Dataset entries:

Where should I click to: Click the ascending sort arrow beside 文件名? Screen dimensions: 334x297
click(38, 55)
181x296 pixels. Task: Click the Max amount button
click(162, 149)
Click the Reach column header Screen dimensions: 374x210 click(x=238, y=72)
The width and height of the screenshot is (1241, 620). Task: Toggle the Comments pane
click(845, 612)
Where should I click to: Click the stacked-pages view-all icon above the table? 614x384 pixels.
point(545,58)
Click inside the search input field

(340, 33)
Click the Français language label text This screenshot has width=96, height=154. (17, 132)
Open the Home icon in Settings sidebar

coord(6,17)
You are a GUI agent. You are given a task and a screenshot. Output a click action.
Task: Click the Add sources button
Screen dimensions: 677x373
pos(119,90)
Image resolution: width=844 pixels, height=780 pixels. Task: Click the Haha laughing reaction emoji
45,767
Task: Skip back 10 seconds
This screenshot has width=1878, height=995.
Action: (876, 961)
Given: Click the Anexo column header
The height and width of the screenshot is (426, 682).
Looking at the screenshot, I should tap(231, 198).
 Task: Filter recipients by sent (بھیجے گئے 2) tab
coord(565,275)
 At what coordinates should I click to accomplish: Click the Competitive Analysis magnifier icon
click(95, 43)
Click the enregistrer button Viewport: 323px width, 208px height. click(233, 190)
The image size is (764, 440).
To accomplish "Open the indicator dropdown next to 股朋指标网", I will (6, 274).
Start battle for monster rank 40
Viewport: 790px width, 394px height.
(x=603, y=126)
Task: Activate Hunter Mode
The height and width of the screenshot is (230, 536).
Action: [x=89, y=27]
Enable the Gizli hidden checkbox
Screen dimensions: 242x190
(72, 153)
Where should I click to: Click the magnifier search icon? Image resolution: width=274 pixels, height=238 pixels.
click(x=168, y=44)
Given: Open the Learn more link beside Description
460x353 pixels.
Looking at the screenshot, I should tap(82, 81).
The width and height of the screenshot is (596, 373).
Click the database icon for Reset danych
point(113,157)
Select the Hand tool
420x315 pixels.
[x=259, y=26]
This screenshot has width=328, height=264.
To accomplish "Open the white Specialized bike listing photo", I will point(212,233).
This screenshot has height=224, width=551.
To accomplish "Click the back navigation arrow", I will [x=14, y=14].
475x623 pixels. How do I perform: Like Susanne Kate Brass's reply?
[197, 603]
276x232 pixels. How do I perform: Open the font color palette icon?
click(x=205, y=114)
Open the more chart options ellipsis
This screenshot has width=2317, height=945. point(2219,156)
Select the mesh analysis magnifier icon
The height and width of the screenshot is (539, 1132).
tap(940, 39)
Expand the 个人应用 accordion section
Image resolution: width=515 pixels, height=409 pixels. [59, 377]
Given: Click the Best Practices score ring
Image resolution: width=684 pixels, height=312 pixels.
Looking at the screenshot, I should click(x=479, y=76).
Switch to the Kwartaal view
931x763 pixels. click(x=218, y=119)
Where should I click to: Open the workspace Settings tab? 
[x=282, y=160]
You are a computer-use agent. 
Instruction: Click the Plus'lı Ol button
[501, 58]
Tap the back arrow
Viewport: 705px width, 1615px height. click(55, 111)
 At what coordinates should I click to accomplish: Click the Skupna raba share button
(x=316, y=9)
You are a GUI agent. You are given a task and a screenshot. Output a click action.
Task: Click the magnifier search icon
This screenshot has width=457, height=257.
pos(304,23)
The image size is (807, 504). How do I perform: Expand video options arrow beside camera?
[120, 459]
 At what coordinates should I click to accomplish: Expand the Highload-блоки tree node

● Your objective: Return, word for word, the lines of the data above from the line with "460x353 pixels." through the line with "Given: Click the Best Practices score ring", inclusive.

● Written answer:
460x353 pixels.
Looking at the screenshot, I should tap(82, 81).
The width and height of the screenshot is (596, 373).
Click the database icon for Reset danych
point(113,157)
Select the Hand tool
420x315 pixels.
[x=259, y=26]
This screenshot has width=328, height=264.
To accomplish "Open the white Specialized bike listing photo", I will point(212,233).
This screenshot has height=224, width=551.
To accomplish "Click the back navigation arrow", I will [x=14, y=14].
475x623 pixels. How do I perform: Like Susanne Kate Brass's reply?
[197, 603]
276x232 pixels. How do I perform: Open the font color palette icon?
click(x=205, y=114)
Open the more chart options ellipsis
This screenshot has width=2317, height=945. point(2219,156)
Select the mesh analysis magnifier icon
The height and width of the screenshot is (539, 1132).
tap(940, 39)
Expand the 个人应用 accordion section
Image resolution: width=515 pixels, height=409 pixels. [59, 377]
Given: Click the Best Practices score ring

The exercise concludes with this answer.